Harpooning The Harpooner
It was a very special evening at Greenwich Country Club for the Harpoon Club, an organization known for its mission to preserve the sense of humor of the residents of Greenwich. This time, however, the tables were turned: The Fall Guy, as the roastee is labeled, was none other than Ted Yudain Jr., the chief Harpooner whose act is eagerly anticipated each year by as many as 200 attending members and guests. Setting the tone for these occasions, Ted strums his guitar and sings a medley of ditties with his original lyrics before launching into the “Irish Washerwoman,” a patter song that miraculously includes the names of everyone in attendance. A lawyer by profession and a contributing thespian to Stamford’s Curtain Call, Ted appeared appropriately decked out as a Shakespearian actor.
The role of chief harpooner comes naturally to him. Ted Jr.’s father, Ted Sr., a former editor of Greenwich Time and Stamford Advocate, was one of the founders of the organization. He inherited his mantle from his uncle, the late beloved Bernie Yudain, a cofounder with his older brother Ted. Bernie was everyone’s favorite humorist with his well-read column in Greenwich Time, and he was the Harpoon Club’s head roaster for nearly forty of its fifty-seven years. But, if the club thought it had enough Yudains, who should deliver the most lethal, yet good-natured, assault on Ted Jr. but his own son, Ted III, third-generation pretender to the throne.
Now, if all this sounds a bit incestuous, we hasten to point out the wide range of famous (and occasionally infamous) personalities chosen over the years by the selection committee, known as the Dirty Eleven, in which this writer has the dubious honor of being a member. There were three state and three U.S. senators; five governors, including one with a hot tub problem, two police chiefs and a volunteer fire chief all named Robbins with two “bs” (there’s that incest problem again); three judges; and at last count, seven first selectmen, including John Margenot, who hogged five terms. Add to this a variety of corporate heads, a Catholic priest, a half-dozen publishers and editors, and several entertainers (politicians not included).

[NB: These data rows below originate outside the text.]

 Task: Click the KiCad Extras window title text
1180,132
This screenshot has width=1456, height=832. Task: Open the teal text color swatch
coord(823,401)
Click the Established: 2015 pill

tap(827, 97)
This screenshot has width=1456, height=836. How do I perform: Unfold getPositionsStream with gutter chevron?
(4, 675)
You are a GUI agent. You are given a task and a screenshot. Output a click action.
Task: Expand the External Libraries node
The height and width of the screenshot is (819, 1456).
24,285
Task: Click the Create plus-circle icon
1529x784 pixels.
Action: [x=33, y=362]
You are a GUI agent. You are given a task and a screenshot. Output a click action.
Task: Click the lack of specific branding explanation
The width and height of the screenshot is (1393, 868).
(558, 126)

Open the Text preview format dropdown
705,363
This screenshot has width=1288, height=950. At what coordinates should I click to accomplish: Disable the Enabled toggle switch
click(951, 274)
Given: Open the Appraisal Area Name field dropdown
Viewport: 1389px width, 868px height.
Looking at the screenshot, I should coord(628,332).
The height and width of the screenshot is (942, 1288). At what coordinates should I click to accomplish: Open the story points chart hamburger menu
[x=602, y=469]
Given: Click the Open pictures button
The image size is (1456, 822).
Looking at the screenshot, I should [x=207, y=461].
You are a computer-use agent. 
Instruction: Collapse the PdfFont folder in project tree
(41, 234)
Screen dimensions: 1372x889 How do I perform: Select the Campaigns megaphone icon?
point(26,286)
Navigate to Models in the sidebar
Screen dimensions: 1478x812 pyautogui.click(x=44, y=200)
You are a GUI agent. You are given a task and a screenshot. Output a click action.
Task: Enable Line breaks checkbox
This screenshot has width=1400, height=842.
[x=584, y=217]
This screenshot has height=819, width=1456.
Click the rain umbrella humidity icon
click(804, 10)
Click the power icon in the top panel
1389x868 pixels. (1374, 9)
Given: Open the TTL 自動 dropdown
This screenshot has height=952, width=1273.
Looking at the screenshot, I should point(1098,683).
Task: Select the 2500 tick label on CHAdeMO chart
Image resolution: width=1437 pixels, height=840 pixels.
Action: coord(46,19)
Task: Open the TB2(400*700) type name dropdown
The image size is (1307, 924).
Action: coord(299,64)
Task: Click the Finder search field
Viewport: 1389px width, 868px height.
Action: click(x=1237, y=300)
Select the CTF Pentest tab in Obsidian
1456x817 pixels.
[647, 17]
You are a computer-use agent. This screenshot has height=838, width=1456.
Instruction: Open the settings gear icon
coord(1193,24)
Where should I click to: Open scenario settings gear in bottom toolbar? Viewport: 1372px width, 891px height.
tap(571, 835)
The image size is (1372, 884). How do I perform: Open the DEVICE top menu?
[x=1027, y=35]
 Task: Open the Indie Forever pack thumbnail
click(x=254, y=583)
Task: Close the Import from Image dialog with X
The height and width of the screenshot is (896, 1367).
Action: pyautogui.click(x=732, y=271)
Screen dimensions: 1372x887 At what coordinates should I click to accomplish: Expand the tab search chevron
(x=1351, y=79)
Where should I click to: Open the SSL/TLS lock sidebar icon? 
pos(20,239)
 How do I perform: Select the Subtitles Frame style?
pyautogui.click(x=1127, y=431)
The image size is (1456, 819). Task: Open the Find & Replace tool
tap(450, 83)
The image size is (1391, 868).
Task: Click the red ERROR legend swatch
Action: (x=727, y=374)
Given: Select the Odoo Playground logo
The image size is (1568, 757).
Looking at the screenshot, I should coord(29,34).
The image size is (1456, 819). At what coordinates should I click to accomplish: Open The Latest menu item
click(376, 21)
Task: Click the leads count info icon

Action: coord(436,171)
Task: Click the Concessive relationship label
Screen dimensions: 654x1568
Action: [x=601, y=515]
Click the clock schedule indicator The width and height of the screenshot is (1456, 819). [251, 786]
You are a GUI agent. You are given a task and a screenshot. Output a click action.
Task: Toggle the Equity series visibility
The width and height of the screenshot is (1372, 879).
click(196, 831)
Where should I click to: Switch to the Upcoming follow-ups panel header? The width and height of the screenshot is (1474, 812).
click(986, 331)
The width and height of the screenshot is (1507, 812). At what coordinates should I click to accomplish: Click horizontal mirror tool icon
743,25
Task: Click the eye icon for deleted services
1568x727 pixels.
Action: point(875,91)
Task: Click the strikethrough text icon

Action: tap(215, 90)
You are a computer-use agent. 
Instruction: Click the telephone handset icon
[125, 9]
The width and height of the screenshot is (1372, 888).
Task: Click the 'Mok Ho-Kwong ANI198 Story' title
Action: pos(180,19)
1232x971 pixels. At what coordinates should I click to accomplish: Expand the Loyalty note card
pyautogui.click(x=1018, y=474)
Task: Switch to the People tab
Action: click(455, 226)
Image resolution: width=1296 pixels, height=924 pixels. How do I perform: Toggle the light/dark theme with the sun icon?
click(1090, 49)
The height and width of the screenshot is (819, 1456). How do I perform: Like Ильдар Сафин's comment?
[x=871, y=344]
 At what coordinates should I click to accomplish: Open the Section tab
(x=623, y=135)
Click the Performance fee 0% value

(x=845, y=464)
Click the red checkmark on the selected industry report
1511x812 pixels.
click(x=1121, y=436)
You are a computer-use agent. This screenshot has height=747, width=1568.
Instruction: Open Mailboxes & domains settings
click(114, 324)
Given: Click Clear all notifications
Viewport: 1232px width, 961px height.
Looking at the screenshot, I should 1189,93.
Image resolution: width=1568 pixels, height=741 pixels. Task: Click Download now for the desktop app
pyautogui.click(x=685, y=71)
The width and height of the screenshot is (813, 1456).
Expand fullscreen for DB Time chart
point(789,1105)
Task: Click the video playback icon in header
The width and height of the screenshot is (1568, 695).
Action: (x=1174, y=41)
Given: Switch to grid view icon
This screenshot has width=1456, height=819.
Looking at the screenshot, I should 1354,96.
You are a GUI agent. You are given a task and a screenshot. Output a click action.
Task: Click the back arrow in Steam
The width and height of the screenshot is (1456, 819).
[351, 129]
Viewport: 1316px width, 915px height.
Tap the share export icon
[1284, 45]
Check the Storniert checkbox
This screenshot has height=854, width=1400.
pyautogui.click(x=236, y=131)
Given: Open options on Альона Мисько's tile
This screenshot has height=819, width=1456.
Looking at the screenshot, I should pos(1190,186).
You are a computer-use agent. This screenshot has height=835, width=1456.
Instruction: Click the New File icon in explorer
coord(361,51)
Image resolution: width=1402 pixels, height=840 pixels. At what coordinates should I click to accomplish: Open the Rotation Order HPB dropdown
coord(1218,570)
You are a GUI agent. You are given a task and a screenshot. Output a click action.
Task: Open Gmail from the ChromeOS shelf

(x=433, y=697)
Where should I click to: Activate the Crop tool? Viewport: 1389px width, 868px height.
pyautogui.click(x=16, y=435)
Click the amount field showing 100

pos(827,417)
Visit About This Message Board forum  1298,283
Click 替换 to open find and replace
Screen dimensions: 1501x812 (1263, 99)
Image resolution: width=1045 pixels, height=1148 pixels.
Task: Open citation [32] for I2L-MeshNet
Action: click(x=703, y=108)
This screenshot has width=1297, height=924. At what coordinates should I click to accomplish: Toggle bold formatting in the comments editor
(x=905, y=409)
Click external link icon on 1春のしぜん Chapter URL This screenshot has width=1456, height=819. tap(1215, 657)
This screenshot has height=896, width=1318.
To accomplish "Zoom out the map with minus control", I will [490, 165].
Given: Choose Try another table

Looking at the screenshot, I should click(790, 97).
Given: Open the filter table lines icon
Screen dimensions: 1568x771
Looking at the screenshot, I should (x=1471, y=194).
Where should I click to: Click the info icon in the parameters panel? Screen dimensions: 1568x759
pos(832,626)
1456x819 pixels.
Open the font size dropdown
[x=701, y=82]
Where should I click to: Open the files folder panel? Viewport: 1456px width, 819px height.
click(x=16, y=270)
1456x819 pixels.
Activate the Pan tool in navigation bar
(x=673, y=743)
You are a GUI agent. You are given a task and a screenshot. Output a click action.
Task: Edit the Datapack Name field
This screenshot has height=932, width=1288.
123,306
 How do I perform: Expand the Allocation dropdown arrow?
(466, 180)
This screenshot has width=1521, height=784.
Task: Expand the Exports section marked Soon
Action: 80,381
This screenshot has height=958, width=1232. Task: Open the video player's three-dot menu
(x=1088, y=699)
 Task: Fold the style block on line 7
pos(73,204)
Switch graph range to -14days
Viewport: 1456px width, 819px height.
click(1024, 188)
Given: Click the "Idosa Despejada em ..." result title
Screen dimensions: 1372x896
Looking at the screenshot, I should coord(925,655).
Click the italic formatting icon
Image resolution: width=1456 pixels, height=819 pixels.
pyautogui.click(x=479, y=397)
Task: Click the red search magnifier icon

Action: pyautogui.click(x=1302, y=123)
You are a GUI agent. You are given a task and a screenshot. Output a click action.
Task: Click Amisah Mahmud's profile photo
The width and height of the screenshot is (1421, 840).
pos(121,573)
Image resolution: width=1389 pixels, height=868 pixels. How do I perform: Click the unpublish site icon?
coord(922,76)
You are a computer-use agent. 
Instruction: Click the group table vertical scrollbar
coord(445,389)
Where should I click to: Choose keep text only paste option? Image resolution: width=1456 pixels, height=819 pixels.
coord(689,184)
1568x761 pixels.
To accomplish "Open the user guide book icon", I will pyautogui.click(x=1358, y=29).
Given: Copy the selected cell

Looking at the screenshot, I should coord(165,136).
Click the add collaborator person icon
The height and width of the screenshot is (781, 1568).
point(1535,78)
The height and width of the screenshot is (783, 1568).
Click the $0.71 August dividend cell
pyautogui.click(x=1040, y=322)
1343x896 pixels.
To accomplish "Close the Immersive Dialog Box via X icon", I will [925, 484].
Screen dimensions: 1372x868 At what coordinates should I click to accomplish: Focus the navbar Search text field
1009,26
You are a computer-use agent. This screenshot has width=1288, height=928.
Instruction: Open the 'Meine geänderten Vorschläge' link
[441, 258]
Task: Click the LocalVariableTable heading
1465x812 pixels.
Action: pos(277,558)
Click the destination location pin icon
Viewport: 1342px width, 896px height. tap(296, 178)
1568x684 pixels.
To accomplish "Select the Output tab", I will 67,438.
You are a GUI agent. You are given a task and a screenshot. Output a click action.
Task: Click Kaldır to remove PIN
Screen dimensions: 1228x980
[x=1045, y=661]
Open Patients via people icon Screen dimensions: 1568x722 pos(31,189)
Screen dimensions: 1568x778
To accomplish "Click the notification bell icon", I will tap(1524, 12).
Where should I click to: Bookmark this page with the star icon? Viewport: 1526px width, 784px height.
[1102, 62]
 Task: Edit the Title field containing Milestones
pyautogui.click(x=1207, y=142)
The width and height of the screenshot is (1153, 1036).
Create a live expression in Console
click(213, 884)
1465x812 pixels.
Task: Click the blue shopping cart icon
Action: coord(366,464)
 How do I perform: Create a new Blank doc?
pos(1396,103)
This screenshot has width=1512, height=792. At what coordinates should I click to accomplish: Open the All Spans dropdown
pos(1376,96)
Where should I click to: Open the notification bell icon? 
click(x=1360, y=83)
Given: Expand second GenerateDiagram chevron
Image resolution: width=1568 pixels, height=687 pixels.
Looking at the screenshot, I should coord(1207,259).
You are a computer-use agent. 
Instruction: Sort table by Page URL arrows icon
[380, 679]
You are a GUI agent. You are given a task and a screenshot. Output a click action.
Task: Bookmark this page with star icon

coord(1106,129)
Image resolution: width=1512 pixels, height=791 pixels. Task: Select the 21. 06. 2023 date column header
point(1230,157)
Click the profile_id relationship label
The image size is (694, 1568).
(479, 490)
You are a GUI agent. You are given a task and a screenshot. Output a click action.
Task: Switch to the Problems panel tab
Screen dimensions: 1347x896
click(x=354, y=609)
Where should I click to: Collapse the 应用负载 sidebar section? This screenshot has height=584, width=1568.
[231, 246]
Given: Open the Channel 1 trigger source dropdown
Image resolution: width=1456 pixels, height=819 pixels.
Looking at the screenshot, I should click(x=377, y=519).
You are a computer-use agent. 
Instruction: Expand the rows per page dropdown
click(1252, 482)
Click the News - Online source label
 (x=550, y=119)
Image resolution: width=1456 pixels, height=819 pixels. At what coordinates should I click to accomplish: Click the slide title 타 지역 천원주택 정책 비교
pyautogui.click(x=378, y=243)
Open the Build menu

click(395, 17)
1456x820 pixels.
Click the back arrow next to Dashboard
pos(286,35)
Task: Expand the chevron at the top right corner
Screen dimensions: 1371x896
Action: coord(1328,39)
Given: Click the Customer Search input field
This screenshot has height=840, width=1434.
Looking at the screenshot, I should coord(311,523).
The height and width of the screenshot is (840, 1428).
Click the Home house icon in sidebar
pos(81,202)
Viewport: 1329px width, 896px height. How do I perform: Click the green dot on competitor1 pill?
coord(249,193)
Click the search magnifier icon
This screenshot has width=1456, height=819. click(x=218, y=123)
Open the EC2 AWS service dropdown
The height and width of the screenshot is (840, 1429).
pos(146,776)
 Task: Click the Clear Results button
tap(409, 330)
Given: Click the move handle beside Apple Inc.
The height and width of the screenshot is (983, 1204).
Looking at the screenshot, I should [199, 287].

Speaking of entertainers, it’s safe to say that the most hilarious roast in recent years was the roasting of Victor Borge, or should we say Victor Borge’s spearing of the Harpoon Club. The comic concert pianist’s quick wit and incredible timing made a shambles of the committee’s well-prepared program, so we just tore up the script. We should have known. When Bernie Yudain went to Borge’s Belle Haven home to ask him if he would agree to be our next Fall Guy, he heard piano music as he waited at the front door. When Borge finally appeared and Bernie timorously introduced himself, Borge shook his hand vigorously and declared, “Yu Dane? Me Dane Too!”
Then there was Malcolm Pray, self-made auto mogul, philanthropist, Republican stalwart, car collector and one-time bon vivant. Malcolm was not known for a raucous sense of humor, so before asking him if he would agree to be our Fall Guy, we asked if it was true that he had no sense of humor. “Oh, I have a sense of humor,” said he, “it’s just that I don’t find many things funny.” As it turned out, he immediately got into the spirit and was well- prepared. He made his grand entrance in top hat, white tie and tails, driving a Styrofoam cutout of his trademark Delahaye Roadster he’d created for the event. To top off the evening, he even arranged a surprise visit by three gorgeous USO gals clad in red, white and blue miniskirts who led the Harpooners in service songs. If there were objections to this first-ever introduction of women to our all-male Hall of Infamy, they were greatly muted.
Members of the Dirty Eleven are not immune to being chosen as targets. Former First Selectman Tom Ragland, a native West Virginian, came in a hillbilly costume. “The town I grew up in,” he said, “was so small the town hooker was still a virgin.” There were other lines that brought down the house, but most are not totally suitable for publication.
The Harpoon Club is all about having fun and laughing at ourselves. Most of all, it adheres to the original vision of its founders in preserving a membership representing a true cross section of Greenwich people who look forward enthusiastically to each year’s harpooning.